Problem to work on:
Go through the data and report each line that holds the string "computer".

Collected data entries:
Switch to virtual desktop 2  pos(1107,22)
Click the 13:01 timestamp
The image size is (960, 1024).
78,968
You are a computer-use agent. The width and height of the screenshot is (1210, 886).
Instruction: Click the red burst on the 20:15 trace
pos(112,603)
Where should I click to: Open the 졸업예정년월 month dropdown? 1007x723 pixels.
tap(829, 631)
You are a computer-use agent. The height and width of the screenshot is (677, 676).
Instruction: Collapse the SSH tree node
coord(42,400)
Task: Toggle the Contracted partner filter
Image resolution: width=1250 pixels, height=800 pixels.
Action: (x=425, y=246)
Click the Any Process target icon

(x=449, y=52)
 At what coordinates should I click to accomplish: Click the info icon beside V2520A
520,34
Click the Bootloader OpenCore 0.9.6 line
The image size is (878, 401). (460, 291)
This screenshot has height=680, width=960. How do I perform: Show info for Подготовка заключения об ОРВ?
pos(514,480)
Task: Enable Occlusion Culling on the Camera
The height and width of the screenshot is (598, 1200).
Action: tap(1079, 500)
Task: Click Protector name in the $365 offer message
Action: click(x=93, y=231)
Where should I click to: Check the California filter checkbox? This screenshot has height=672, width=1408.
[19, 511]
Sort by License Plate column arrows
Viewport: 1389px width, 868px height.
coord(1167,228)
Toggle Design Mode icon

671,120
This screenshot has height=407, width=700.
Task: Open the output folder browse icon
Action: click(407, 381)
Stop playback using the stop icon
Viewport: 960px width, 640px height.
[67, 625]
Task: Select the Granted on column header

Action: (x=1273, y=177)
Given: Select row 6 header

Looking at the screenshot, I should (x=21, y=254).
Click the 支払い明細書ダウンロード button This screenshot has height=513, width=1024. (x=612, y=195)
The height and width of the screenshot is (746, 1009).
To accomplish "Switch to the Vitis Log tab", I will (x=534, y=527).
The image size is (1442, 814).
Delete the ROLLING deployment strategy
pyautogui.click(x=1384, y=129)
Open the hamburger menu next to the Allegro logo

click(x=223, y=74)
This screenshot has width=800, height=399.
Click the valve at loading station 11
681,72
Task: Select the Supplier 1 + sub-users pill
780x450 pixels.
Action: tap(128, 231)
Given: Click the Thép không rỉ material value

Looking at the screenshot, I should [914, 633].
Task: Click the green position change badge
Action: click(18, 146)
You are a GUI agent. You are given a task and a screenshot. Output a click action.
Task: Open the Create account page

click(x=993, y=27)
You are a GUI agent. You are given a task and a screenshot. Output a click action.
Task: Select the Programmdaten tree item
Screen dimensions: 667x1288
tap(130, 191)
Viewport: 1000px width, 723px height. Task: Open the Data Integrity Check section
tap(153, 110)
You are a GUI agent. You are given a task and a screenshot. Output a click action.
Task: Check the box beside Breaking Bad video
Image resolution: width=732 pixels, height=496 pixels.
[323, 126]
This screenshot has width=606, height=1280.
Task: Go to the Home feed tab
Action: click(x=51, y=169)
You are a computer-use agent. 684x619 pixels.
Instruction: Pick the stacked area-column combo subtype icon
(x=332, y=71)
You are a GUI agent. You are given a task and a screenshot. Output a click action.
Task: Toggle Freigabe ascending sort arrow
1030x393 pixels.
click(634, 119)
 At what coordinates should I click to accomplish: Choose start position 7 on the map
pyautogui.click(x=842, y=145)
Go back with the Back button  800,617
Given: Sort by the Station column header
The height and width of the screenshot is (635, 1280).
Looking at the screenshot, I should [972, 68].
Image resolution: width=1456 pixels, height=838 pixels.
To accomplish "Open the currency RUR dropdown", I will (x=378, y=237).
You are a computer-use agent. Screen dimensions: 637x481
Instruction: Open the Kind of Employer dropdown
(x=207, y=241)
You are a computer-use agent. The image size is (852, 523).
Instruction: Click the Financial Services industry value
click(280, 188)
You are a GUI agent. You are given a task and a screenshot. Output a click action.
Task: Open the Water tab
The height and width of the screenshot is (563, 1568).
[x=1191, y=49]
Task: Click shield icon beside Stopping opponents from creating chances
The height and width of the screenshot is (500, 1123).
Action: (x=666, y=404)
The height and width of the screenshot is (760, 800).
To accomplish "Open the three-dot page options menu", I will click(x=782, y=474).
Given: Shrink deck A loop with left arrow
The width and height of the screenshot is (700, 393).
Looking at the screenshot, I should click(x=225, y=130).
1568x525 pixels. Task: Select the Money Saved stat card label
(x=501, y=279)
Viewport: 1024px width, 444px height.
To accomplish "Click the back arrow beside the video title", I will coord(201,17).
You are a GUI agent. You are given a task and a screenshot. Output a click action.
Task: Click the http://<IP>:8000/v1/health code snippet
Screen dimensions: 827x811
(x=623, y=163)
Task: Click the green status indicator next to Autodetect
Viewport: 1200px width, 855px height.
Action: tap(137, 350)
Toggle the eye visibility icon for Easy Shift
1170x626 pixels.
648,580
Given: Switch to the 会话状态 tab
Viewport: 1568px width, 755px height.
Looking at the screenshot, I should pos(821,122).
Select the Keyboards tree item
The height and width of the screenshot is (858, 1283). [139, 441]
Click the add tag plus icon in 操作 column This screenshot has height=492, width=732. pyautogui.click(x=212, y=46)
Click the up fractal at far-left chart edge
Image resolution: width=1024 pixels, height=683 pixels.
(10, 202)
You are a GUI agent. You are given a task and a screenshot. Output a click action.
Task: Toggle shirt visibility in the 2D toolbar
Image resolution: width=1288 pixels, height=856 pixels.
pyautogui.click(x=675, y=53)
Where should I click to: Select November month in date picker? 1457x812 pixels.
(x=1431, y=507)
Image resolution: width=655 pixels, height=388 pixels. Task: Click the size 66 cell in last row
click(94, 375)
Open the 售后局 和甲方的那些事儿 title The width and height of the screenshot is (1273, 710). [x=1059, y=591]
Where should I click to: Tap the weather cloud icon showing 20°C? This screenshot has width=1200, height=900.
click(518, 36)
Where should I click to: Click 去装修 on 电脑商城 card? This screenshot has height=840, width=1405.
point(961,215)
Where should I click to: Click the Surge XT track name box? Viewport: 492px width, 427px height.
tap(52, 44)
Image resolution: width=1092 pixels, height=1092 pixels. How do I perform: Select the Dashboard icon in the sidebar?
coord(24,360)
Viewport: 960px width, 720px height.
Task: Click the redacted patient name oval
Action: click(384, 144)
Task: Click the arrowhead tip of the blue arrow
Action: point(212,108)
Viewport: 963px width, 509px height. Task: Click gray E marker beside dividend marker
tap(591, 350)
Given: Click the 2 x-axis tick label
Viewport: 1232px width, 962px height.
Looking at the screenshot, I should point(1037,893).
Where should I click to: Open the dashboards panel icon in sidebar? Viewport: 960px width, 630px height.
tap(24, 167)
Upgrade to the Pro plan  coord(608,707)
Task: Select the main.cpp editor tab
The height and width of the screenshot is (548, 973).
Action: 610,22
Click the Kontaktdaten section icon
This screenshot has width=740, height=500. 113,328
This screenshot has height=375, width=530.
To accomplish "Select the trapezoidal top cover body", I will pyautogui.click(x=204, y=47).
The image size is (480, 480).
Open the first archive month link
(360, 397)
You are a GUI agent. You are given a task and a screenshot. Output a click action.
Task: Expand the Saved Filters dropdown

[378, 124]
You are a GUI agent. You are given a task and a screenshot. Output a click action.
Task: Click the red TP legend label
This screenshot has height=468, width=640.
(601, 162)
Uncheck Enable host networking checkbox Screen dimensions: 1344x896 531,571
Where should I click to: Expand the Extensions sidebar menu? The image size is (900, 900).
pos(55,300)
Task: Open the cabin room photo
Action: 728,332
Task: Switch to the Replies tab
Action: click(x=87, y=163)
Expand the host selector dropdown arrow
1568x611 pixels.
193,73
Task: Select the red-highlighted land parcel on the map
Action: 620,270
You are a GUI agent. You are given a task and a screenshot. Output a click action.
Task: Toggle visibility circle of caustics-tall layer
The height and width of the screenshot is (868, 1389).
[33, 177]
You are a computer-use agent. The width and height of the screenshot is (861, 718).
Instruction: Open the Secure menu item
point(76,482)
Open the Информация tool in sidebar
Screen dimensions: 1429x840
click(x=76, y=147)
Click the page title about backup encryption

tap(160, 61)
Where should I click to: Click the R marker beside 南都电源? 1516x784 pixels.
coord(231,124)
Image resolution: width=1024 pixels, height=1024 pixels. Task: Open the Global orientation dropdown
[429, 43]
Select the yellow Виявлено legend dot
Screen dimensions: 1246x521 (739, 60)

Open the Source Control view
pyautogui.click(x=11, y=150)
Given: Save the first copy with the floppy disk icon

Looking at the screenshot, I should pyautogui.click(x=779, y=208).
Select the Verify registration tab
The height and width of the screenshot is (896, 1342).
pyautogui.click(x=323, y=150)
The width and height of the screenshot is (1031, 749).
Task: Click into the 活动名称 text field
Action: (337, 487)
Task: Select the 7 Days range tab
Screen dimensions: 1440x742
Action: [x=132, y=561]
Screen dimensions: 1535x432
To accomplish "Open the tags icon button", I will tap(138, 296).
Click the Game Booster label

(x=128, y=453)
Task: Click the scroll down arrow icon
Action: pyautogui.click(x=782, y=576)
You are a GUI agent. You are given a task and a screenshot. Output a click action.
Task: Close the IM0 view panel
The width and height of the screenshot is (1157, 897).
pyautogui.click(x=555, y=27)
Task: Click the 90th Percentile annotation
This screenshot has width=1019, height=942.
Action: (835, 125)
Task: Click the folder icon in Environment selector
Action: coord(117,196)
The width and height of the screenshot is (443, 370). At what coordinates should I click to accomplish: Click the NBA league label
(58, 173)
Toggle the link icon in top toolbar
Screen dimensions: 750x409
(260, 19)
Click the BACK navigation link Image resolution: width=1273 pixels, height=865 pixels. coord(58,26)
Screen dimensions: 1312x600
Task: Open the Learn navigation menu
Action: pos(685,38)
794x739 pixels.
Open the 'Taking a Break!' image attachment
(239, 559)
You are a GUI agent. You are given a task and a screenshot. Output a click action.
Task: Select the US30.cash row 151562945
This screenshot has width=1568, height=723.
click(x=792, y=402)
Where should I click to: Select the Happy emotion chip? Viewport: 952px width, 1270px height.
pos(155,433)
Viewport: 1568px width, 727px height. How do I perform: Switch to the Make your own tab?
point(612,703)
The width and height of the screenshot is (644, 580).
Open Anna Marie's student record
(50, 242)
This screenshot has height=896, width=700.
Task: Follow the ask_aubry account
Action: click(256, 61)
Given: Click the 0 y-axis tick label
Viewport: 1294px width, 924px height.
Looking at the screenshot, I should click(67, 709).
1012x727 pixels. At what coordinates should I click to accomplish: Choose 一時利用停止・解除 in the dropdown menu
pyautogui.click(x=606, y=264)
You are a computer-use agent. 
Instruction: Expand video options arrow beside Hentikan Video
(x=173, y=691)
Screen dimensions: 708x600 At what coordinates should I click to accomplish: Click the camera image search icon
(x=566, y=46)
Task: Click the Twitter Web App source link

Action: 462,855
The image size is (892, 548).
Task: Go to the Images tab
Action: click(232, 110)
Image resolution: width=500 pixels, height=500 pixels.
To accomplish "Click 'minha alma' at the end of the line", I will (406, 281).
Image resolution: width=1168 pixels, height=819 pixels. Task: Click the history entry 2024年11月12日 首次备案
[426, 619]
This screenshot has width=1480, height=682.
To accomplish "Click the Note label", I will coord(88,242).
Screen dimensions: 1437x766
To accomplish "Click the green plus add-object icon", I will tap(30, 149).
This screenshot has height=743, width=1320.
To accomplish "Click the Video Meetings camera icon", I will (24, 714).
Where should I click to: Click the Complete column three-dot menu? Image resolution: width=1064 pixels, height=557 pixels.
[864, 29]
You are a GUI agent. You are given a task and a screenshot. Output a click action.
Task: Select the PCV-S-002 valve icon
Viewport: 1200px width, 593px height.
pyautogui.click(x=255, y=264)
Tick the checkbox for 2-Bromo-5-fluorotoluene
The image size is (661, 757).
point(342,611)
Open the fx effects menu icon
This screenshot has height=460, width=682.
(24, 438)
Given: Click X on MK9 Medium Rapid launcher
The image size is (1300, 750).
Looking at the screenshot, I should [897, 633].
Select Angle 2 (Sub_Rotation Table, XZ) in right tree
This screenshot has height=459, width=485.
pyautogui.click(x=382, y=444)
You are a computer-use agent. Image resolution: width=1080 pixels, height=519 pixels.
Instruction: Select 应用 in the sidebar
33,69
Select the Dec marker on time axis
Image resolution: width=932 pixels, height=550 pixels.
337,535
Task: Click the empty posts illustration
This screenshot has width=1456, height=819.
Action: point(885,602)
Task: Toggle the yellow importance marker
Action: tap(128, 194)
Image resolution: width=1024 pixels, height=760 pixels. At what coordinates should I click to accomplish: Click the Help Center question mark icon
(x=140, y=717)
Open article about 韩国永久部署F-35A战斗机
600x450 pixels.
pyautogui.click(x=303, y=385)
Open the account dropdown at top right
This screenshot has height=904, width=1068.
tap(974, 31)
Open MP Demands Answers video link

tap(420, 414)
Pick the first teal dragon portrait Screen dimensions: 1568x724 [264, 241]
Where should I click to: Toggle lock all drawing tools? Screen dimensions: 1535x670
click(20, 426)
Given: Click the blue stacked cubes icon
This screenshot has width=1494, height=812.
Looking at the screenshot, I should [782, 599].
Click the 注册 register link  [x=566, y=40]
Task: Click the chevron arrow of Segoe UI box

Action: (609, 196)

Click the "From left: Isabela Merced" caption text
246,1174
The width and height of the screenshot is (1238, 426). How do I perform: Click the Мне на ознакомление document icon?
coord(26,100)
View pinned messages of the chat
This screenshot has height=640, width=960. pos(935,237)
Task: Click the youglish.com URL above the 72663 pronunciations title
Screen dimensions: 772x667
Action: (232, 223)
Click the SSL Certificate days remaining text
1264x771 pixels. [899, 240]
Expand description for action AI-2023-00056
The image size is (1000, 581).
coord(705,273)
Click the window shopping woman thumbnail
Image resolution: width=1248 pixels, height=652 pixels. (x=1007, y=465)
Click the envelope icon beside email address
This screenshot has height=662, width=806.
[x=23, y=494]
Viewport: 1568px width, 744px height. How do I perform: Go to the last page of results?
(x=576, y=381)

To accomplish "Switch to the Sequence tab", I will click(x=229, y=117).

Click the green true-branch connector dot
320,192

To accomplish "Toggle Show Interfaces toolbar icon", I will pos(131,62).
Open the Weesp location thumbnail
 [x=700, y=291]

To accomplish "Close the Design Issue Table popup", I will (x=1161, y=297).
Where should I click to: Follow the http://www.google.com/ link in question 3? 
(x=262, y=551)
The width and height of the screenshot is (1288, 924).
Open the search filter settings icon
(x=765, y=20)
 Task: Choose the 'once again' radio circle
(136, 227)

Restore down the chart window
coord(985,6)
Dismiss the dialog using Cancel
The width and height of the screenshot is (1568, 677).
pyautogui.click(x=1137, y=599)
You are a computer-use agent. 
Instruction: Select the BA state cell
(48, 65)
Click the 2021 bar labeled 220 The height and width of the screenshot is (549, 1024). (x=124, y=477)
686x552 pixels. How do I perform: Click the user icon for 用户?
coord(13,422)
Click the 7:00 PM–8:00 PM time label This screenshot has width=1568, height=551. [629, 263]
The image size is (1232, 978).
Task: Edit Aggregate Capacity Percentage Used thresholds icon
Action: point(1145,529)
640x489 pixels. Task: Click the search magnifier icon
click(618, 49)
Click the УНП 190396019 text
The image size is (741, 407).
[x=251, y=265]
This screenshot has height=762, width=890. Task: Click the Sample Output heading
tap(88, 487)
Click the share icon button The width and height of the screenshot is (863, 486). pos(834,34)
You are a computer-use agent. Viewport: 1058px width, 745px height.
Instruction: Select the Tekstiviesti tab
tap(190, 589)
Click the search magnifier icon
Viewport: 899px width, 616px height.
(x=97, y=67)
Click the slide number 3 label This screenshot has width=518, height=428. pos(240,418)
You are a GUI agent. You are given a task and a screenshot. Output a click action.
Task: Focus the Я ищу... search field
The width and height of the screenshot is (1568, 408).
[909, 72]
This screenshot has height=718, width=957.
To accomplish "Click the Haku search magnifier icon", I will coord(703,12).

Answer section:
You are a computer-use agent. The width and height of the screenshot is (1210, 886).
You are a computer-use agent. The height and width of the screenshot is (677, 676).
You are a computer-use agent. 684x619 pixels.
You are a computer-use agent. Screen dimensions: 637x481
You are a computer-use agent. The image size is (852, 523).
You are a computer-use agent. The width and height of the screenshot is (861, 718).
You are a computer-use agent. 
You are a computer-use agent. Image resolution: width=1080 pixels, height=519 pixels.
You are a computer-use agent. 
You are a computer-use agent. Viewport: 1058px width, 745px height.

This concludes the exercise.